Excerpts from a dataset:
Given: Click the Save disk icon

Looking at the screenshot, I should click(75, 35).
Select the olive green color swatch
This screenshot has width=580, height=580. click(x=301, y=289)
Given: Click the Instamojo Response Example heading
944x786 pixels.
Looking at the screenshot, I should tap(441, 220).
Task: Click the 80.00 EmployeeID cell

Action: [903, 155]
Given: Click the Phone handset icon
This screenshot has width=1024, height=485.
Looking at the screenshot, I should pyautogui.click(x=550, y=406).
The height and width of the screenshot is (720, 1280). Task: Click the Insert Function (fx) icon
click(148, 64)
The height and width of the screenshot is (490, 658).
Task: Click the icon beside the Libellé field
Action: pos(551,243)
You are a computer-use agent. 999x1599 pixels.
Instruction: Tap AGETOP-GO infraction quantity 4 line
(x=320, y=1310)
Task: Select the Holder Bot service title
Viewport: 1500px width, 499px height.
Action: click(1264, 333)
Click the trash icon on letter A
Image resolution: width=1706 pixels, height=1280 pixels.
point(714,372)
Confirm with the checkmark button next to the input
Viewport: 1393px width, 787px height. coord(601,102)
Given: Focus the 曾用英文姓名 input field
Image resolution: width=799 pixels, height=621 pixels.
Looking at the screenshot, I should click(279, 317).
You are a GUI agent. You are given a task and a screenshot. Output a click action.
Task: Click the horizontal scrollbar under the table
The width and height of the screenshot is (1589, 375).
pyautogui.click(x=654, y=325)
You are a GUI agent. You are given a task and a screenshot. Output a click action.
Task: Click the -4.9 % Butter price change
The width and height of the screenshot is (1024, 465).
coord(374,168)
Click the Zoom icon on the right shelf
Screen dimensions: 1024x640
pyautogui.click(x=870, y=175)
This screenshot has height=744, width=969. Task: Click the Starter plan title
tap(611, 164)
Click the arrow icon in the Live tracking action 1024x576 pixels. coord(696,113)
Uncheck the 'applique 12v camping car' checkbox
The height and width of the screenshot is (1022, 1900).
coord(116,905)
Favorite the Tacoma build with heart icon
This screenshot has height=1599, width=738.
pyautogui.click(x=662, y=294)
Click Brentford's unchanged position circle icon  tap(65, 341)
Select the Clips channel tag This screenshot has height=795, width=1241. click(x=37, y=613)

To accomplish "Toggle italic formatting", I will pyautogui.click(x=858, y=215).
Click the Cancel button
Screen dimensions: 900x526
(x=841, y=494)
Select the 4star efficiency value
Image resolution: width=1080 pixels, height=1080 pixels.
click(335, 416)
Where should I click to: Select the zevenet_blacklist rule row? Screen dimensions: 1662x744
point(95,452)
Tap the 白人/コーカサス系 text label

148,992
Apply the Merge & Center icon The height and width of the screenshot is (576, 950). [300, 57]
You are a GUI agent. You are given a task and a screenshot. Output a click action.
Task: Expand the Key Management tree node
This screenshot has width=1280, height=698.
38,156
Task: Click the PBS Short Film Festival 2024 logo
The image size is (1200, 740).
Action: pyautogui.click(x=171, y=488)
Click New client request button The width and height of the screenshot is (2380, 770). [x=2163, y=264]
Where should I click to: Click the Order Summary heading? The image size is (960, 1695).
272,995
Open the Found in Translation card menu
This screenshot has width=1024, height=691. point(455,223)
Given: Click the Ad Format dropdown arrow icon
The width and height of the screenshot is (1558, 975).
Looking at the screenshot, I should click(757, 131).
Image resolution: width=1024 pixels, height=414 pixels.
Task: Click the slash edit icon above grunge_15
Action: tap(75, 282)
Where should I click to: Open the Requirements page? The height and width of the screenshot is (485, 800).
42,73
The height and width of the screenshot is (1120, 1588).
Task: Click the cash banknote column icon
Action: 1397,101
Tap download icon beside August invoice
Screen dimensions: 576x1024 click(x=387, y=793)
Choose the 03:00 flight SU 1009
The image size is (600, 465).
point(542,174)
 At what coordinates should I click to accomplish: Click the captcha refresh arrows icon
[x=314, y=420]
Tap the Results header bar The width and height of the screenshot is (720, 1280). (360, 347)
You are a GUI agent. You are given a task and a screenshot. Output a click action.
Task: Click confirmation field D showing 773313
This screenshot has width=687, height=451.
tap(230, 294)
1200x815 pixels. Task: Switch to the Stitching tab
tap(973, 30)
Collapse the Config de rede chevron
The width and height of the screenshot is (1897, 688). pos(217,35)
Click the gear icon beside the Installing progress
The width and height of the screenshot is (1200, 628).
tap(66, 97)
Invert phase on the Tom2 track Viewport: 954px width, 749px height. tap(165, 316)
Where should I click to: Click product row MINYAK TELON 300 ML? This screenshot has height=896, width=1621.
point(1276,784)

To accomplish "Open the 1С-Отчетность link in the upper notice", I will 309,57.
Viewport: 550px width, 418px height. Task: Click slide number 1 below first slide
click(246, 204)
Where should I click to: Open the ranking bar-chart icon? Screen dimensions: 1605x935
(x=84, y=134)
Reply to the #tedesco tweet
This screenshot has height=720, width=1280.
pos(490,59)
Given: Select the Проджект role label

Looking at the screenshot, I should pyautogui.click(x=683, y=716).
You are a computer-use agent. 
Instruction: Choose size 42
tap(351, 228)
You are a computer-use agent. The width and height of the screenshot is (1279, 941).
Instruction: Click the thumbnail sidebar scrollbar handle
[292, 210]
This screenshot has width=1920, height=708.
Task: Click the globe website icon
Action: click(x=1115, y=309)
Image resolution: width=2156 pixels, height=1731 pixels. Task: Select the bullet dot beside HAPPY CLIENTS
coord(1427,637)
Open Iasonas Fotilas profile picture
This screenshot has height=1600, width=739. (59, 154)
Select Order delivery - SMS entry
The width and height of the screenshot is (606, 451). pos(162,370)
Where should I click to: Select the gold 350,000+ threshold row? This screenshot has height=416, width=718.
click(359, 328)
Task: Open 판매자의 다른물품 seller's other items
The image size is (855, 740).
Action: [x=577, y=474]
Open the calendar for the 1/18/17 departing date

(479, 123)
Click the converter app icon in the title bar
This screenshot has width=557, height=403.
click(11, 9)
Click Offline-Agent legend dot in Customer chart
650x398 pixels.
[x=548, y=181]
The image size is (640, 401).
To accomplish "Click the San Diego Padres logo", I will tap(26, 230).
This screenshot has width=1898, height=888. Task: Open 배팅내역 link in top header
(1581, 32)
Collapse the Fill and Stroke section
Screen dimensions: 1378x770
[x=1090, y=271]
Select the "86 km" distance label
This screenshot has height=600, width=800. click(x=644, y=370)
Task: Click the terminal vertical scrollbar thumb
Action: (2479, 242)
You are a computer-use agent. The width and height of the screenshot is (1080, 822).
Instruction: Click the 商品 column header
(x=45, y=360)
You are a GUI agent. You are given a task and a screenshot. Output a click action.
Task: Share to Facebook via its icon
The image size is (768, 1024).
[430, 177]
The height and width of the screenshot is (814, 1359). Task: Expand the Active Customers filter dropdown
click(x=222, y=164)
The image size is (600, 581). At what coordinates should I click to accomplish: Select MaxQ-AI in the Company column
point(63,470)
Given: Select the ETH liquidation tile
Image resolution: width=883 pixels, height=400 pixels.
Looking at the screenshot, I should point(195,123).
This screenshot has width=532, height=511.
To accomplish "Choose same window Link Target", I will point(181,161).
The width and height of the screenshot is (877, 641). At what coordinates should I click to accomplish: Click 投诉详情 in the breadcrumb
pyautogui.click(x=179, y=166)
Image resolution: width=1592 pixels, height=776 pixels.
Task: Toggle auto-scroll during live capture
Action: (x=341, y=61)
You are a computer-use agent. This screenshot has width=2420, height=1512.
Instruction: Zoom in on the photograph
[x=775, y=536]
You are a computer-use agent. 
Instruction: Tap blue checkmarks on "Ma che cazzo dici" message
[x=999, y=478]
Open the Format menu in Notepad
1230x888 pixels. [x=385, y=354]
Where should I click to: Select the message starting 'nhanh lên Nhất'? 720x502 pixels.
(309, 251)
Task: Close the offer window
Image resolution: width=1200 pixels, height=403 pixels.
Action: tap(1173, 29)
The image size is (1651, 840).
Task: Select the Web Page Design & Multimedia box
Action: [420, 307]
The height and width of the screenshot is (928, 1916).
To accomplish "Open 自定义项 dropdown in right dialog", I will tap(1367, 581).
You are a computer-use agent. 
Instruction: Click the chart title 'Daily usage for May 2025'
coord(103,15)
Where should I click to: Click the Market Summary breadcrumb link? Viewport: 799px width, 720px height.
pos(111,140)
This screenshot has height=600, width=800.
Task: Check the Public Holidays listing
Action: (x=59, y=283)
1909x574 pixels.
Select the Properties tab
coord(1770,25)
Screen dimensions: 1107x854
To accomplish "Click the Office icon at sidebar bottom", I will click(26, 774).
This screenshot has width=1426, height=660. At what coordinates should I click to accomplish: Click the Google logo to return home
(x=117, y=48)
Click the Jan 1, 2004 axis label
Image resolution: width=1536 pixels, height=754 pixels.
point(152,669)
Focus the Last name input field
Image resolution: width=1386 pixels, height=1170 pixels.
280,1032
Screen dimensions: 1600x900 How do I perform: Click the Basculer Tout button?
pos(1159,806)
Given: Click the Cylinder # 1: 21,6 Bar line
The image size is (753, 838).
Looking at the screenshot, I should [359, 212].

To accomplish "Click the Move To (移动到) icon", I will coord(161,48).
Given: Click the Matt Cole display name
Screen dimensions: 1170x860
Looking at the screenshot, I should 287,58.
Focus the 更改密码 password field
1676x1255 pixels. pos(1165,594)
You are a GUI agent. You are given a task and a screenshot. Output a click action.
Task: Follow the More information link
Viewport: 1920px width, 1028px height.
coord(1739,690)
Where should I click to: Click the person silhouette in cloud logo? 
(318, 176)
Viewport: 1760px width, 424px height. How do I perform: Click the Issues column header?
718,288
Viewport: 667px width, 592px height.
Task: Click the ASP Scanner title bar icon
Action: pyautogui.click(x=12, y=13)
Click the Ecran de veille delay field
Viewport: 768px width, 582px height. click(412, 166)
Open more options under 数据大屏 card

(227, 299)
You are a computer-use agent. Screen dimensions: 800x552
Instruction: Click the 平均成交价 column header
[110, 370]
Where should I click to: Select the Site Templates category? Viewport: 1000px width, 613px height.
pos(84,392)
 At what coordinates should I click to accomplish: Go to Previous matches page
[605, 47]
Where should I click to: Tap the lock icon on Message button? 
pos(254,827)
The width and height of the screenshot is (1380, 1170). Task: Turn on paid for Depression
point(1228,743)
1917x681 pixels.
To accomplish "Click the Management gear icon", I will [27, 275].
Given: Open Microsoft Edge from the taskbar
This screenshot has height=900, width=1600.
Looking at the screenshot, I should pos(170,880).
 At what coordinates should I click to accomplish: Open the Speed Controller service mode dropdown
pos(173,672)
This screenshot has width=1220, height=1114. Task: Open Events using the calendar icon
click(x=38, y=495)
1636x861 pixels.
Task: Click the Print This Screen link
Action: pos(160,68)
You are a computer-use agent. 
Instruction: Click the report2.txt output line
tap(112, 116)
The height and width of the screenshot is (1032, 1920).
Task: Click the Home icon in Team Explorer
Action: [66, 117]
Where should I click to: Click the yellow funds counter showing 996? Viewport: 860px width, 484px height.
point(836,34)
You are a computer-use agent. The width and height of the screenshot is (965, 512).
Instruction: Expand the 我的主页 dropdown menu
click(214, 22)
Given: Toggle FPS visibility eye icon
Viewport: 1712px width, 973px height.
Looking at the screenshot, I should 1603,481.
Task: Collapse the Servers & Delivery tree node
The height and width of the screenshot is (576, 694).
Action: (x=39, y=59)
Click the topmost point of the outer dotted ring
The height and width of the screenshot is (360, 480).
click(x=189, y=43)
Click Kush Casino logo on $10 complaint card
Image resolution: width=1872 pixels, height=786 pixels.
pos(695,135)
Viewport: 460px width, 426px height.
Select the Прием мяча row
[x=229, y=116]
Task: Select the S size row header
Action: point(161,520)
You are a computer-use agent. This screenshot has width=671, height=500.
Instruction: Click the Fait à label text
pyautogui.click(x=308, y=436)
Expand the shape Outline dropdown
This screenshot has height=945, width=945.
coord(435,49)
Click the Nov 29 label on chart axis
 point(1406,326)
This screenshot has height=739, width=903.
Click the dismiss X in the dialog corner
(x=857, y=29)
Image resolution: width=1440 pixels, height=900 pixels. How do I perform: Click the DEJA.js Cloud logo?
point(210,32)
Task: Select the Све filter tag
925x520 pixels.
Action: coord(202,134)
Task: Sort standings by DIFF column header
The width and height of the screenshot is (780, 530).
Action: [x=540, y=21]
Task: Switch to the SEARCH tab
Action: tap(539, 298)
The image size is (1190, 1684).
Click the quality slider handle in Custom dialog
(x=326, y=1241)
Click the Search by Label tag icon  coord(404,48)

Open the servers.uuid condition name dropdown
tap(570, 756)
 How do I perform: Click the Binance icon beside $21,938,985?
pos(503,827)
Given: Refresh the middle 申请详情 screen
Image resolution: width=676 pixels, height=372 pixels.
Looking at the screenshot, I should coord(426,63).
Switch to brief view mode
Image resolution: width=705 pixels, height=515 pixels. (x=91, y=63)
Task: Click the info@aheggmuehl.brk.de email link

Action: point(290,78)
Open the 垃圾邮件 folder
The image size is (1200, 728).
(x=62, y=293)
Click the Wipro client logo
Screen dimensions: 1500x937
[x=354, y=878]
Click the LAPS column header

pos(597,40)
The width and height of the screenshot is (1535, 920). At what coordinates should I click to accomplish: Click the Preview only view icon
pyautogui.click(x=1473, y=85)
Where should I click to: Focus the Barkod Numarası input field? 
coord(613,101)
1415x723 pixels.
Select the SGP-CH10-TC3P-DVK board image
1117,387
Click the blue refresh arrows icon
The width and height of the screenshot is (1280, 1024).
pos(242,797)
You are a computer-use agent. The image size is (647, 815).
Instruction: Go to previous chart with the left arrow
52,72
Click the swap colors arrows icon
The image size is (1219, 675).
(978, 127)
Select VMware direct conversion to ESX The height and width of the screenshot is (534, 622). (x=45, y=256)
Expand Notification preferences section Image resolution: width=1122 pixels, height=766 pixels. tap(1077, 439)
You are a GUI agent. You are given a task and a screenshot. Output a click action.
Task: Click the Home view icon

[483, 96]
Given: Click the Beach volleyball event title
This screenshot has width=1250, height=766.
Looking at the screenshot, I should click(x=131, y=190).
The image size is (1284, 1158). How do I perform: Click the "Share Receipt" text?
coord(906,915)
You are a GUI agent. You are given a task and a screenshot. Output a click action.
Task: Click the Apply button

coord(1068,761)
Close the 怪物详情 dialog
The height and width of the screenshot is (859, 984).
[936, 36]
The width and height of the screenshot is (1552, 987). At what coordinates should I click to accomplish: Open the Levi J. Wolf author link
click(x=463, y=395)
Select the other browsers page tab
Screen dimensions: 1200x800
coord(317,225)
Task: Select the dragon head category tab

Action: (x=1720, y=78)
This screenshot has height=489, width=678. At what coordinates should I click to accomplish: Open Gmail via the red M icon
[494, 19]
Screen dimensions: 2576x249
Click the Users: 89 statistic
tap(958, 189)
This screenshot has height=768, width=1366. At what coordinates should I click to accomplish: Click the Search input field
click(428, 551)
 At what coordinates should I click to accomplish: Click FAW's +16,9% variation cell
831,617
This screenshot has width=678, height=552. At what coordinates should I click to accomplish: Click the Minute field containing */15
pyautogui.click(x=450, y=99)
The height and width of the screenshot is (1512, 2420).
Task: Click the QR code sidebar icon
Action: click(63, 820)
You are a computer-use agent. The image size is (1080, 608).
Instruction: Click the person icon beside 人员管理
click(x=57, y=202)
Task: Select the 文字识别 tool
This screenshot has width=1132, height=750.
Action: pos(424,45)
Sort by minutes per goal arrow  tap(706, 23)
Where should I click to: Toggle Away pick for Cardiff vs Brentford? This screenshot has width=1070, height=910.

Your instructions.
For the string "Management", give the number of lines in the data that contain it, and only that number.

Answer to this problem.
2